Adanya usulan untuk melegalkan Lesbian, Gay, Biseksual, dan Transeksual (LGBT) dari sebuah kelompok masyarakat ditanggapi serius oleh Menteri Agama Lukman Hakim Saifuddin. Menag menyatakan bahwa LGBT tidak dapat diterima karena bertentangan dengan Pancasila terutama sila pertama Ketuhanan Yang Maha Esa, bahwa sebuah pernikahan harus berlandaskan nilai dan norma agama.

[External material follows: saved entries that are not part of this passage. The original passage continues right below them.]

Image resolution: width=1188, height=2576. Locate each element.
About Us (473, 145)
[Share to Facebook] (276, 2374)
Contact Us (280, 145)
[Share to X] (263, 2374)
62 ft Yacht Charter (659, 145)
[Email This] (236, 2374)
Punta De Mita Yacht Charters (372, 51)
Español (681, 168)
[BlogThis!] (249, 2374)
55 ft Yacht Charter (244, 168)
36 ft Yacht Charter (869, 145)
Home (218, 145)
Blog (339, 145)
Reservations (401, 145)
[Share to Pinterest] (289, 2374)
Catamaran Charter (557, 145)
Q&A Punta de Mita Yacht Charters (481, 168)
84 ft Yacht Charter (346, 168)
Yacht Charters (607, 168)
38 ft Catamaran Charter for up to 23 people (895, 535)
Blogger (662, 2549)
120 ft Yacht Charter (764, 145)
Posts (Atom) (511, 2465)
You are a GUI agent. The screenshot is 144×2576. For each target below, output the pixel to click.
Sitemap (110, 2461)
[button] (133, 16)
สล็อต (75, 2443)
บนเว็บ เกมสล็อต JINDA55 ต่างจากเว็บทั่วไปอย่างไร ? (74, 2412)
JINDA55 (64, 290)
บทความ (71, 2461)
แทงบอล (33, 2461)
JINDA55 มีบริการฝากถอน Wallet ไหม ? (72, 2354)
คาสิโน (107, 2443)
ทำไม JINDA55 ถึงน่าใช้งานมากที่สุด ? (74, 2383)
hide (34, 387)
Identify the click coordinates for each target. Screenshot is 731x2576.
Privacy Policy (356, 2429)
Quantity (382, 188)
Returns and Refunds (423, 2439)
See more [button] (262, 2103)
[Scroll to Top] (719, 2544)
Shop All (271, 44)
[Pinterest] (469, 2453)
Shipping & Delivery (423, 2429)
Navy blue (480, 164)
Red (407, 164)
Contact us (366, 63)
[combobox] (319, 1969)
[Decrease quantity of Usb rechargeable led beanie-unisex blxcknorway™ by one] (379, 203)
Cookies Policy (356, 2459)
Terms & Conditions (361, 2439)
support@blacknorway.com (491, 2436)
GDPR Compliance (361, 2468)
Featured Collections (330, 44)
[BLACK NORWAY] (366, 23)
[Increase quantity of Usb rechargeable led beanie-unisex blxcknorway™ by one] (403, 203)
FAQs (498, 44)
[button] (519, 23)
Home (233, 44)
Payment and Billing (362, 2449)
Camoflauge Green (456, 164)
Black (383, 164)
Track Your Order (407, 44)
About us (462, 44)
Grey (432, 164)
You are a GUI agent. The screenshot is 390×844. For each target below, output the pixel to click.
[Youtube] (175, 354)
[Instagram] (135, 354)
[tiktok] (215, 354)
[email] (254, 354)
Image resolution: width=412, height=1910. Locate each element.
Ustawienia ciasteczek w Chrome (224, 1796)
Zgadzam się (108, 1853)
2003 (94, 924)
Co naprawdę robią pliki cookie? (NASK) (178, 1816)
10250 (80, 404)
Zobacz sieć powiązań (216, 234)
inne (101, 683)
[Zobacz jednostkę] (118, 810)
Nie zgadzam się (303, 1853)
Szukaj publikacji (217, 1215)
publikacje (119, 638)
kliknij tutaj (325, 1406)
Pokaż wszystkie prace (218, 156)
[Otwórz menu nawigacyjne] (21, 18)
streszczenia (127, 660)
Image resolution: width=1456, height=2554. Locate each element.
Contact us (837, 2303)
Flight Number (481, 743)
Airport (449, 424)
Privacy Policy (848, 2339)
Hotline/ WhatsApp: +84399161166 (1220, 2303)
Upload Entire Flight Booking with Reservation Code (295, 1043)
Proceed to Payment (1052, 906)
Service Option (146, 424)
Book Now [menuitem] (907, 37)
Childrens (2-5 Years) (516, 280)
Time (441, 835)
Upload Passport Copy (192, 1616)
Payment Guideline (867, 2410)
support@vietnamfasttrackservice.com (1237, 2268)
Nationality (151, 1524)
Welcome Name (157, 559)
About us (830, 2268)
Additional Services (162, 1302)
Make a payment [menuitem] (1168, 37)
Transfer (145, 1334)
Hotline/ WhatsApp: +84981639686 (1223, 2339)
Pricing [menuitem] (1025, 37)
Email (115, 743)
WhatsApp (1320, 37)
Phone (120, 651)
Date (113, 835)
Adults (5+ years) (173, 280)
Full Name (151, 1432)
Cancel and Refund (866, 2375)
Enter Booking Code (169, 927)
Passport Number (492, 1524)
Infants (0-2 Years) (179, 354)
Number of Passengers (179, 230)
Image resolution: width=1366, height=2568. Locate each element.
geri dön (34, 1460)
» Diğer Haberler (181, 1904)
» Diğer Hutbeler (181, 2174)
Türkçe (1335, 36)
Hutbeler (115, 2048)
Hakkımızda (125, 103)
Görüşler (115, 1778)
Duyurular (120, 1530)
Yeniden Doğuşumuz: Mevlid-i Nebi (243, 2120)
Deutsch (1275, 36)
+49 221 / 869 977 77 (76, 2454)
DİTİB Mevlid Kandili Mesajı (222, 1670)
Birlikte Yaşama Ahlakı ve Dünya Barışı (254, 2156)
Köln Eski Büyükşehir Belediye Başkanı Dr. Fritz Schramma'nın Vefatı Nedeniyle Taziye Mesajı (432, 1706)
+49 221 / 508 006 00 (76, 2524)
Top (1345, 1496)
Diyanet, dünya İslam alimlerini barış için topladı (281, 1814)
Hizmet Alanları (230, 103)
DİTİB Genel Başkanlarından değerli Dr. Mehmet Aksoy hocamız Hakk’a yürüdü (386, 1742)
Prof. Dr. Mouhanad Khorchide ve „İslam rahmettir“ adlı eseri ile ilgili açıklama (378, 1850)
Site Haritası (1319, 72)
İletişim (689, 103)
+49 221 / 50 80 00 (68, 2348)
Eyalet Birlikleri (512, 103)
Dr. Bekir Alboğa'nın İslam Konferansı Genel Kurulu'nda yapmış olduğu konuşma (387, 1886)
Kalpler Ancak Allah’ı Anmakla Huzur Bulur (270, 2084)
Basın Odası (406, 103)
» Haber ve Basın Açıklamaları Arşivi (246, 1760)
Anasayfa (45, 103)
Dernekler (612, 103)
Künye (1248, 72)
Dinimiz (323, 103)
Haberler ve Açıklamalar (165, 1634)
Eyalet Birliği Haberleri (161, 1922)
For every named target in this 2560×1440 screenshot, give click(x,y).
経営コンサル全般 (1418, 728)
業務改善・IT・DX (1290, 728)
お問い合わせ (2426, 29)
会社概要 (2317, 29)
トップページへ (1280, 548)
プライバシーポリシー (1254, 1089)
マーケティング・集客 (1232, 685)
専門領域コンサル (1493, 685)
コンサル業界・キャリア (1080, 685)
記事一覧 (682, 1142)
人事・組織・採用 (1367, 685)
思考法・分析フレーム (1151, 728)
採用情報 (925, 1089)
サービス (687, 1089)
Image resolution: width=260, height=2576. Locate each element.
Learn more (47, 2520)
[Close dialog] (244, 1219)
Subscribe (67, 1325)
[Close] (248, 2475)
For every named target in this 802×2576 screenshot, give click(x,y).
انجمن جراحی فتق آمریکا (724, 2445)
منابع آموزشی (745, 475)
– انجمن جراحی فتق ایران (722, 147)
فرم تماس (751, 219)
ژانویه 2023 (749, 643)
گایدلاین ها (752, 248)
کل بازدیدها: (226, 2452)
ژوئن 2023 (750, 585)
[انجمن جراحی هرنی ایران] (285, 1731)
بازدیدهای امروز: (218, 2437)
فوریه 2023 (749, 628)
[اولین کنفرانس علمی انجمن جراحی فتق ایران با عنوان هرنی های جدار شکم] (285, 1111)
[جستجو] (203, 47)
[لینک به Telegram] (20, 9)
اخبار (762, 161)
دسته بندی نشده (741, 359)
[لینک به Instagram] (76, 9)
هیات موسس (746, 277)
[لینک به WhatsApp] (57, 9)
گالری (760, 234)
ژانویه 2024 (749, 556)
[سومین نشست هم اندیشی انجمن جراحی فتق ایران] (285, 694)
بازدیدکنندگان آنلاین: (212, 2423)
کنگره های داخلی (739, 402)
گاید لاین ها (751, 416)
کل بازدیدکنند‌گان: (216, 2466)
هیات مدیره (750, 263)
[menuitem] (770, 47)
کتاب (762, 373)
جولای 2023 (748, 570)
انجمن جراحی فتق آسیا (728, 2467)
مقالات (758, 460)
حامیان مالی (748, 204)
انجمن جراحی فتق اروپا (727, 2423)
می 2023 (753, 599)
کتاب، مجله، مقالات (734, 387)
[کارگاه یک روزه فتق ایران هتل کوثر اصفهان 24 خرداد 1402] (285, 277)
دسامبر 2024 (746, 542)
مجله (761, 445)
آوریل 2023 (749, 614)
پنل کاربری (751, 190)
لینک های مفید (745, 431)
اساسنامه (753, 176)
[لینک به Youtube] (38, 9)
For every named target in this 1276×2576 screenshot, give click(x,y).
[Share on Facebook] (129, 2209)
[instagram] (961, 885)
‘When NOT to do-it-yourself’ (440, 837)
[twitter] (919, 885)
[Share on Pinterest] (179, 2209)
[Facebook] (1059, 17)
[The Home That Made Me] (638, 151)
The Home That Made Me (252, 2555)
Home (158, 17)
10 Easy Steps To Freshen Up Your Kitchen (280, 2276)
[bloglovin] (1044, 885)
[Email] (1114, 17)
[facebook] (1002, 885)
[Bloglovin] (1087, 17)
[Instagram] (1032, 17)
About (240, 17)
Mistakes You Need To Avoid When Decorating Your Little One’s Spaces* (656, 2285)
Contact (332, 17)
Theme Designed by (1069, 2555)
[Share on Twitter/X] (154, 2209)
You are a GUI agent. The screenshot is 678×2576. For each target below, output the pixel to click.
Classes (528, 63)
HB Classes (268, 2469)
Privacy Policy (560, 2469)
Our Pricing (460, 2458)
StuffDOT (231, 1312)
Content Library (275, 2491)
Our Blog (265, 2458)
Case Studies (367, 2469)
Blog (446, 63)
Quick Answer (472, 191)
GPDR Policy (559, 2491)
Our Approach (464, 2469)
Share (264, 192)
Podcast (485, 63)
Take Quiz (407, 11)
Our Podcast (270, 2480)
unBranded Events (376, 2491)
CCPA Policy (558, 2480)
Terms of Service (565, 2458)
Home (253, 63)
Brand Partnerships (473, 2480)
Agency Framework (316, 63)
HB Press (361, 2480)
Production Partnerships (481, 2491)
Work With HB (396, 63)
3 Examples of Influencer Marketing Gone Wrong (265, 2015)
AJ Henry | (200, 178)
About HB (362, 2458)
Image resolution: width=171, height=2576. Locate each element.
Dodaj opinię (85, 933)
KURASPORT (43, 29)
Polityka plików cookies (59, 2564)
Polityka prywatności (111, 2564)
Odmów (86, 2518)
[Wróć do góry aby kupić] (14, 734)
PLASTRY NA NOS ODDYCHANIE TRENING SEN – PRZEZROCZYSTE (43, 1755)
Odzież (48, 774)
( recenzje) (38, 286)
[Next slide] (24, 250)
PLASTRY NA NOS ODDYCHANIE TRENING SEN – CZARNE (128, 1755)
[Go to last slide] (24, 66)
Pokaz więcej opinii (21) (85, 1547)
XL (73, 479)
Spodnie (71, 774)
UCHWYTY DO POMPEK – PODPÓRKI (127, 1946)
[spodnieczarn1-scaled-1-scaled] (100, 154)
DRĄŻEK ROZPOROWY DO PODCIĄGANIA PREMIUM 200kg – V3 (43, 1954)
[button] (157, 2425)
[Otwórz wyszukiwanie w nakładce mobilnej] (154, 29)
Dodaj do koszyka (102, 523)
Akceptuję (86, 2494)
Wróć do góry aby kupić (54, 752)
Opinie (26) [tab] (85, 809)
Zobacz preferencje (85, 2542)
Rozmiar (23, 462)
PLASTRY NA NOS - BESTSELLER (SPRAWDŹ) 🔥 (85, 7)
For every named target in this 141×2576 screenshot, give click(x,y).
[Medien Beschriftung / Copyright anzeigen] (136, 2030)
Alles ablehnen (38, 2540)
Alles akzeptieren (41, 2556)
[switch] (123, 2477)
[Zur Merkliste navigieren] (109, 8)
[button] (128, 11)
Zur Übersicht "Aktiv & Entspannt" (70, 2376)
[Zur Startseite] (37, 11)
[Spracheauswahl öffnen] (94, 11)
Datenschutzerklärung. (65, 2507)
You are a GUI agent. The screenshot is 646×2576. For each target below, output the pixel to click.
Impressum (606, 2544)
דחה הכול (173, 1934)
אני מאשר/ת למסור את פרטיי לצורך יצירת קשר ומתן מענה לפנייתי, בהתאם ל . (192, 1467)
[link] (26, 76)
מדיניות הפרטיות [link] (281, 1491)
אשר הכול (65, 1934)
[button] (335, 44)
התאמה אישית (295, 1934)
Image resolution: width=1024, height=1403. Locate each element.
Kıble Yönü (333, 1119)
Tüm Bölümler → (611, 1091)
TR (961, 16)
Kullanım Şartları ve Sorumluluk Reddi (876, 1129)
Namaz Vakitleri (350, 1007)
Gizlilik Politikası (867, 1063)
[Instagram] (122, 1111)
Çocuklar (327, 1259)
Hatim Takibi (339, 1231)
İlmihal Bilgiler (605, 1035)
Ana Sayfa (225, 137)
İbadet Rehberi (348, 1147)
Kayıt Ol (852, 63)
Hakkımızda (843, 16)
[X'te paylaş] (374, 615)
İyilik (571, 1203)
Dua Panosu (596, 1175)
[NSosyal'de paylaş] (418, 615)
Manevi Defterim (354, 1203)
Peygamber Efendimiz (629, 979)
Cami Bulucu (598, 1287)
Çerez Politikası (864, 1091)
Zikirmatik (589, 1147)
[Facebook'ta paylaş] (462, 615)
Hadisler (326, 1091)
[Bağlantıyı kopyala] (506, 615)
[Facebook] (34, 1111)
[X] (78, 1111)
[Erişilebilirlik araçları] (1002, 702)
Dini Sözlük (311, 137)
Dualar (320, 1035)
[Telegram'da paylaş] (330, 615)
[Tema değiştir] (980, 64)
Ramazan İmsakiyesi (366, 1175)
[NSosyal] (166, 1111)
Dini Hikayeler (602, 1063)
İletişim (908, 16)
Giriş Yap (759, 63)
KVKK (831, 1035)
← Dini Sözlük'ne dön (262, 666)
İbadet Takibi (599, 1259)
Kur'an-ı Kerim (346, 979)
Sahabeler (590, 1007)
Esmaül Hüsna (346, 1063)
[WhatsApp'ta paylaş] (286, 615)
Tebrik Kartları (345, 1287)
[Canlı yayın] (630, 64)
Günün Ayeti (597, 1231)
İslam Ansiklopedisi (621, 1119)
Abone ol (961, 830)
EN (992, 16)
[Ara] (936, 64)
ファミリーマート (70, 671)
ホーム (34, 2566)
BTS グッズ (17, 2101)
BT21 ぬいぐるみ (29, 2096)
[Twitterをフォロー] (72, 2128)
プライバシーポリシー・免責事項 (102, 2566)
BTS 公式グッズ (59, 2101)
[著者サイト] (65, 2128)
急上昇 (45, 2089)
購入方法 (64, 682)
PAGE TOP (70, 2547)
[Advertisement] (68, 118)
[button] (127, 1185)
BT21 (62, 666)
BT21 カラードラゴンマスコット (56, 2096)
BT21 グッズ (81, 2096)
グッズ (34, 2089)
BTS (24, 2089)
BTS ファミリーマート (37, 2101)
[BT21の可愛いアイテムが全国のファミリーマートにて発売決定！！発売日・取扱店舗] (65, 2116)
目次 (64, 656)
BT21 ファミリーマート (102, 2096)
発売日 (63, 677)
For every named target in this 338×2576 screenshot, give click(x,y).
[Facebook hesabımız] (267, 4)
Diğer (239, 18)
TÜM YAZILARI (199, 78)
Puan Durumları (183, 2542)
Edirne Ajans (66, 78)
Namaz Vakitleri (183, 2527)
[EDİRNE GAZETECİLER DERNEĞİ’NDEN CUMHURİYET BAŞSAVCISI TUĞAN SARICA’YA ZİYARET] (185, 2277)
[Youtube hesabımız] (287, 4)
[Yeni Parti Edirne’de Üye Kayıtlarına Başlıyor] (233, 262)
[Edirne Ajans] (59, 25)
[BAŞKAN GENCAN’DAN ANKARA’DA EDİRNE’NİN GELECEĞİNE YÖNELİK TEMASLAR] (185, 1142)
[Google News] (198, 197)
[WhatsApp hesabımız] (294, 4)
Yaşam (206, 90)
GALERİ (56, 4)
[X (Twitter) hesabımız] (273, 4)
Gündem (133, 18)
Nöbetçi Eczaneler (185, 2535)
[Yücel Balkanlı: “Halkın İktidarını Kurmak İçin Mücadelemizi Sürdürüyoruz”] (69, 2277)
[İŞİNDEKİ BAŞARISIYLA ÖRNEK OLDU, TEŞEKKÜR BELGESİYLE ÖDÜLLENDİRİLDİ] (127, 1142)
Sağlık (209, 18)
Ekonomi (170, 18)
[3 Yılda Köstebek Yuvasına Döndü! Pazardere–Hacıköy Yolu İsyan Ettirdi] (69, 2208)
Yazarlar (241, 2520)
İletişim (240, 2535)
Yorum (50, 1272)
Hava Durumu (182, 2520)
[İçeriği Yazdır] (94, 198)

“Sesuai Pancasila utamanya sila pertama, negara hanya mengakui pernikahan yang dilakukan menurut hukum agama sebagai dasar pembentukan keluarga. Untuk itu, Pemerintah berupaya memperkuat eksistensi lembaga perkawinan dan pelestarian nilai-nilai perkawinan sebagai hal yang suci dan terhormat. Karenanya isu kebebasan yang diusung oleh kalangan yang menamakan dirinya LGBT tidak dapat diterima dalam masyarakat Indonesia yang beragama,” kata Menag, seperti dikutp Republika.co.id.
Dikatakanya, mereka yang mengalami problem penyimpangan karena berbagai sebab, perlu diberi solusi yang baik. Tidak dengan memusuhi dan memberi sanksi sosial sebab hal tersebut akan semakin menjauhkan mereka.
“Kita tidak boleh memusuhi mereka yang menderita kelainan. Kita harus merangkul mereka, tetapi bukan berarti kita membenarkan sesuatu yang menyimpang,” terang Menag.
Menag menambahkan, fenomena homoseksualitas tidak dapat diterima dalam hukum nasional yang bersendikan Ketuhanan Yang Maha Esa karena tidak saja bertentangan dengan ajaran semua agama, namun juga menghancurkan kemanusiaan. Karena itu semua pihak harus berupaya mengatasi gejala yang semakin mengkhawatirkan tersebut.
“Perkawinan adalah peristiwa sakral, prosesi ibadah, dan karena itu harus dilaksanakan sesuai ajaran agama,” ungkap Menag.